Northwest Dance Theatre
April 12, 2025 — 2pm Matinee
Portland Community College Sylvania, Portland, Oregon

Music by Sergi Prokofiev
Choreography by June Taylor-Dixon
Choreography for Meadow by Kim Schroeder

The red curtain at PCC Sylvania held the room in a steady wash of light. The theatre was not grand, and it did not attempt to be. Rows of black seats. A low stage. The quiet acoustics of a college performing arts center built for recitals, lectures, and community productions.

It felt functional. Familiar.
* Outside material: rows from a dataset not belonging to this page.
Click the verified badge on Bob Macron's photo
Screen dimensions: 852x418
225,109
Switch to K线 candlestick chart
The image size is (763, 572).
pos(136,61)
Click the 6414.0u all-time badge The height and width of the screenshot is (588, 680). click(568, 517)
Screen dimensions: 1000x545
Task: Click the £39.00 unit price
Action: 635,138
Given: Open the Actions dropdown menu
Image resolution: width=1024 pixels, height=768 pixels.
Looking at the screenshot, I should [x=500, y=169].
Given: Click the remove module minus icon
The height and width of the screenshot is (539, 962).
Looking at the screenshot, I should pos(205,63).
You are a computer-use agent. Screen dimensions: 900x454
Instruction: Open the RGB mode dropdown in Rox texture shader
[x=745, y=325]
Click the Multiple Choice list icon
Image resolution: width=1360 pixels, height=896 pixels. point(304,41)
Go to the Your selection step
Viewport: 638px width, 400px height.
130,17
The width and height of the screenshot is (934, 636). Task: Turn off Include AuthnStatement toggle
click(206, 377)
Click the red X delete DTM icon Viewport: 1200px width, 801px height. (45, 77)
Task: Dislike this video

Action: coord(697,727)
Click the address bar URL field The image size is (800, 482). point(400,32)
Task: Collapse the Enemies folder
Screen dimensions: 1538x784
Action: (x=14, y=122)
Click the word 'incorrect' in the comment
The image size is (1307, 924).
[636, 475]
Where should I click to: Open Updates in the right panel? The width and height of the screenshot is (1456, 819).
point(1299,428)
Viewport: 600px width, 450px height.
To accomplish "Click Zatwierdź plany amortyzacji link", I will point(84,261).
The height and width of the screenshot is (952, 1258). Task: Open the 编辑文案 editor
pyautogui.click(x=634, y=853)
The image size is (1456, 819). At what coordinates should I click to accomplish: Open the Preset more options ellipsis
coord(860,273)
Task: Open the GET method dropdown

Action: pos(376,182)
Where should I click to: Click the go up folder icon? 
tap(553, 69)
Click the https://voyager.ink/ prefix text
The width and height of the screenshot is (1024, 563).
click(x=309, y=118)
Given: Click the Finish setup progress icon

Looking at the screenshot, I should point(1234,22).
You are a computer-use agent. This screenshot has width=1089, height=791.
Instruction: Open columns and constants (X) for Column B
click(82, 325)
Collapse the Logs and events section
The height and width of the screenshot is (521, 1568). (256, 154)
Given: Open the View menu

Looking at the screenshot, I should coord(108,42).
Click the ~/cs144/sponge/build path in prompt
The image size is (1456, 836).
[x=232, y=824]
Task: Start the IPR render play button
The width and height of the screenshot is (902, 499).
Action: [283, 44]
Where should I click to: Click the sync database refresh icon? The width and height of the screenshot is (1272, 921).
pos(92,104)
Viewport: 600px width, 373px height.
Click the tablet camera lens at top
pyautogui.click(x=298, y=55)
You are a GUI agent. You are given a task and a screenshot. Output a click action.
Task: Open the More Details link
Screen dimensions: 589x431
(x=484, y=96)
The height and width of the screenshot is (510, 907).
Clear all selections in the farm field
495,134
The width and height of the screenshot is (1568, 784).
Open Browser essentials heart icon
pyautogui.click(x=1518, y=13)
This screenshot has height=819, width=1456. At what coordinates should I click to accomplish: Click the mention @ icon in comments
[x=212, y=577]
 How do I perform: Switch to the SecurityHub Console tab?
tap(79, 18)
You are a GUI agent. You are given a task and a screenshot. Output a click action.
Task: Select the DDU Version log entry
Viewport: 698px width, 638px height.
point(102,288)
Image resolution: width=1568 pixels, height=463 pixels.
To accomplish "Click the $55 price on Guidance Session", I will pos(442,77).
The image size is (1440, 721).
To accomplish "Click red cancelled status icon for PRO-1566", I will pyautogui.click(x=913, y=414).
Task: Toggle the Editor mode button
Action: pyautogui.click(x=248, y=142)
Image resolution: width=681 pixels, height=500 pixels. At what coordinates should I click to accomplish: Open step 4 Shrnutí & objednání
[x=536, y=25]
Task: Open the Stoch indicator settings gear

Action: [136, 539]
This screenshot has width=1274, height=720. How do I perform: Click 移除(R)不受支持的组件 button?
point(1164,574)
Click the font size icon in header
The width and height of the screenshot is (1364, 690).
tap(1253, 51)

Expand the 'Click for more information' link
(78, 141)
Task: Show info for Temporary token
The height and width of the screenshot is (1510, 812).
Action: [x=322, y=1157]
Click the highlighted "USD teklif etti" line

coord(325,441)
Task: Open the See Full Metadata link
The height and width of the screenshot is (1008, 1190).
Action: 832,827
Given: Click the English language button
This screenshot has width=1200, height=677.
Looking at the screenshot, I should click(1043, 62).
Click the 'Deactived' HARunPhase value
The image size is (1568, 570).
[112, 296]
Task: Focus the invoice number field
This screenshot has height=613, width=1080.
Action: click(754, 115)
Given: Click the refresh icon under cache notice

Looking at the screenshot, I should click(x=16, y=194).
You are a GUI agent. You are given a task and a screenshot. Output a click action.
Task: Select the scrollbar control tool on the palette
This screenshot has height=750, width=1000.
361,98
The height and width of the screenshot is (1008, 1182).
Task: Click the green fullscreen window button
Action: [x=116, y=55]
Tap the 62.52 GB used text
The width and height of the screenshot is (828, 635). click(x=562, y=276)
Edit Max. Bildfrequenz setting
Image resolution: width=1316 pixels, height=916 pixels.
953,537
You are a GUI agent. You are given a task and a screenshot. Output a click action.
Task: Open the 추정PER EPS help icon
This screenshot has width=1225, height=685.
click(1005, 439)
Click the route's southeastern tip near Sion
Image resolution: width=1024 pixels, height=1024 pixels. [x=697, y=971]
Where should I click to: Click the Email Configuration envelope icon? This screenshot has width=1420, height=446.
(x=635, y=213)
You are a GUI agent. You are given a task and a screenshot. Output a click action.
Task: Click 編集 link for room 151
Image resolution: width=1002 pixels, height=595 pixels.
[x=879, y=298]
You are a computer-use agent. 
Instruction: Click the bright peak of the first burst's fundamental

Built for use.

Last Saturday (April 12, 2025), Northwest Dance Theatre — a youth ballet company for dancers ages 13–18, founded in 1988 and rooted in pre-professional training across the region — presented Peter & The Wolf, Sergei Prokofiev’s 1936 symphonic tale, in a staging that matched the room: modest, direct, sincere.

The score and narration were prerecorded, carried through the theatre speakers with calm clarity. Without a live orchestra commanding attention, the dancers became the primary instrument. Each familiar motif — strings for Peter, woodwinds for the bird, low brass for the wolf — translated into physical vocabulary. Gesture replaced instrumentation. Posture replaced timbre.

The choreography for Peter & The Wolf was shaped by June Taylor-Dixon, a longtime artistic presence in regional dance. The companion piece, Meadow, was choreographed by Kim Schroeder. The cast was composed primarily of girls, reflecting the training ground from which the company grows. The story remained intact; the bodies telling it were grounded, focused, and clear.

The music itself was not new to me. I grew up listening to the recording conducted by Eugene Ormandy with The Philadelphia Orchestra, narrated by Cyril Ritchard — a version that lived quietly in the background of the 1990s, its phrases so familiar I can anticipate their turns. That recording shaped how I hear the story: the bright insistence of the bird, the comic pacing of the duck, the low brass shadow of the wolf.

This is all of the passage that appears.